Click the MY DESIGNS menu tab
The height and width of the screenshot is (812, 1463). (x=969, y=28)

________________

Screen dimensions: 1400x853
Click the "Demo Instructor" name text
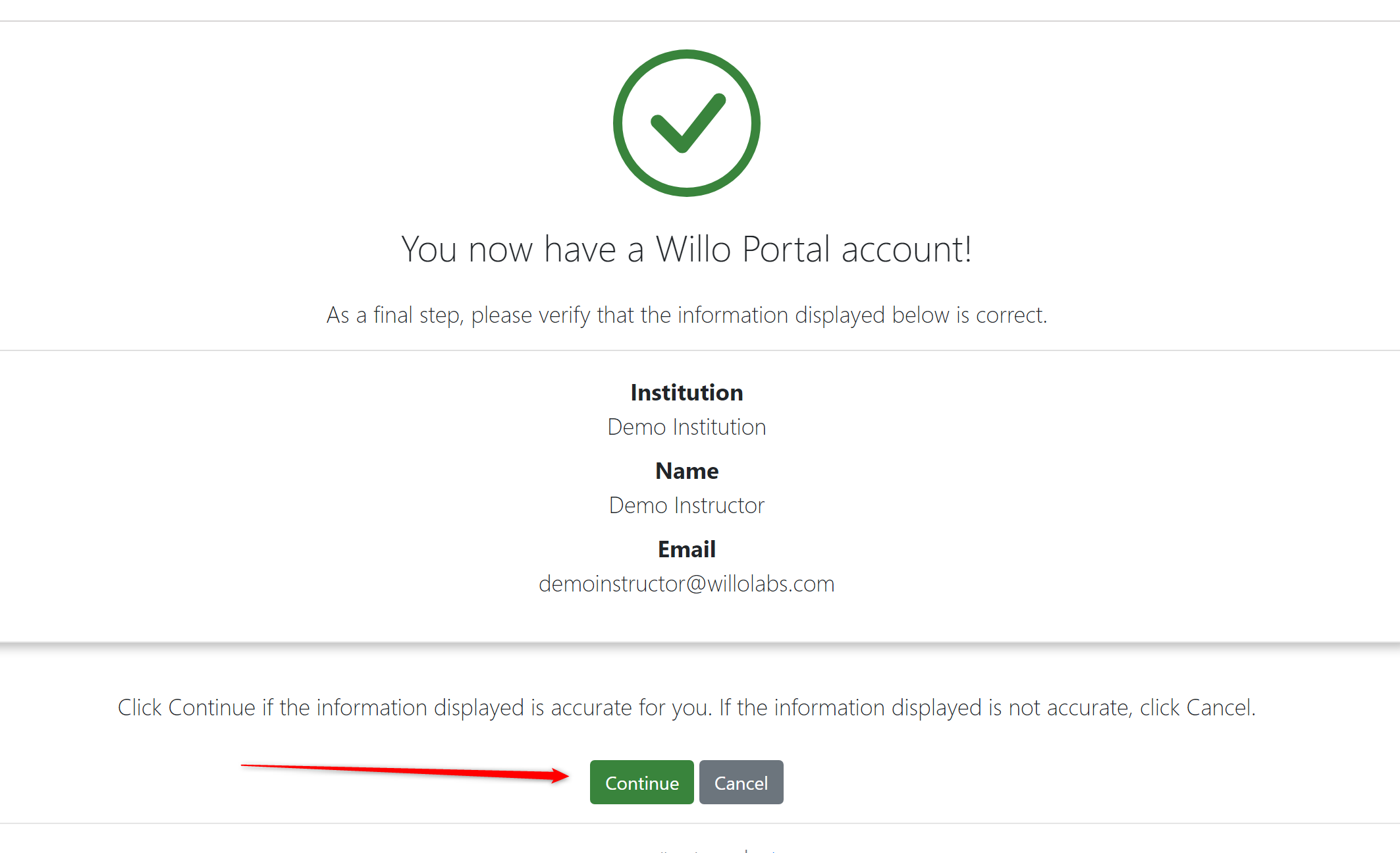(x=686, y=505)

________________

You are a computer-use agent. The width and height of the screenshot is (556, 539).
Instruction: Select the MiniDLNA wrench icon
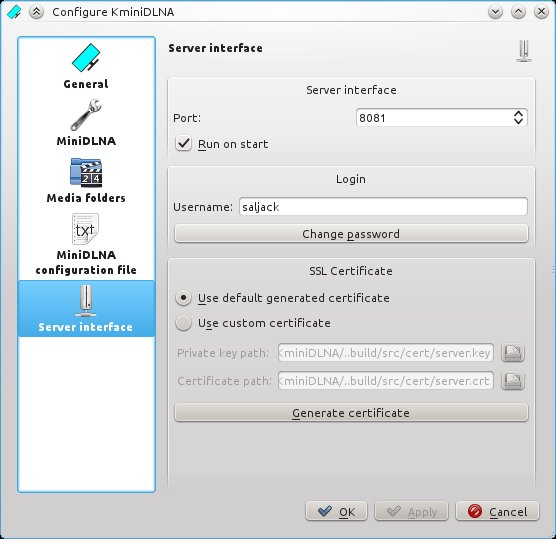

________________

▸ What you are asked to do
Everything above from the line containing "You are a computer-use" through the line containing "Instruction: Select the MiniDLNA wrench icon" must be copied exactly. Nothing outside that range belongs in the answer.

▸ Written reply
You are a computer-use agent. The width and height of the screenshot is (556, 539).
Instruction: Select the MiniDLNA wrench icon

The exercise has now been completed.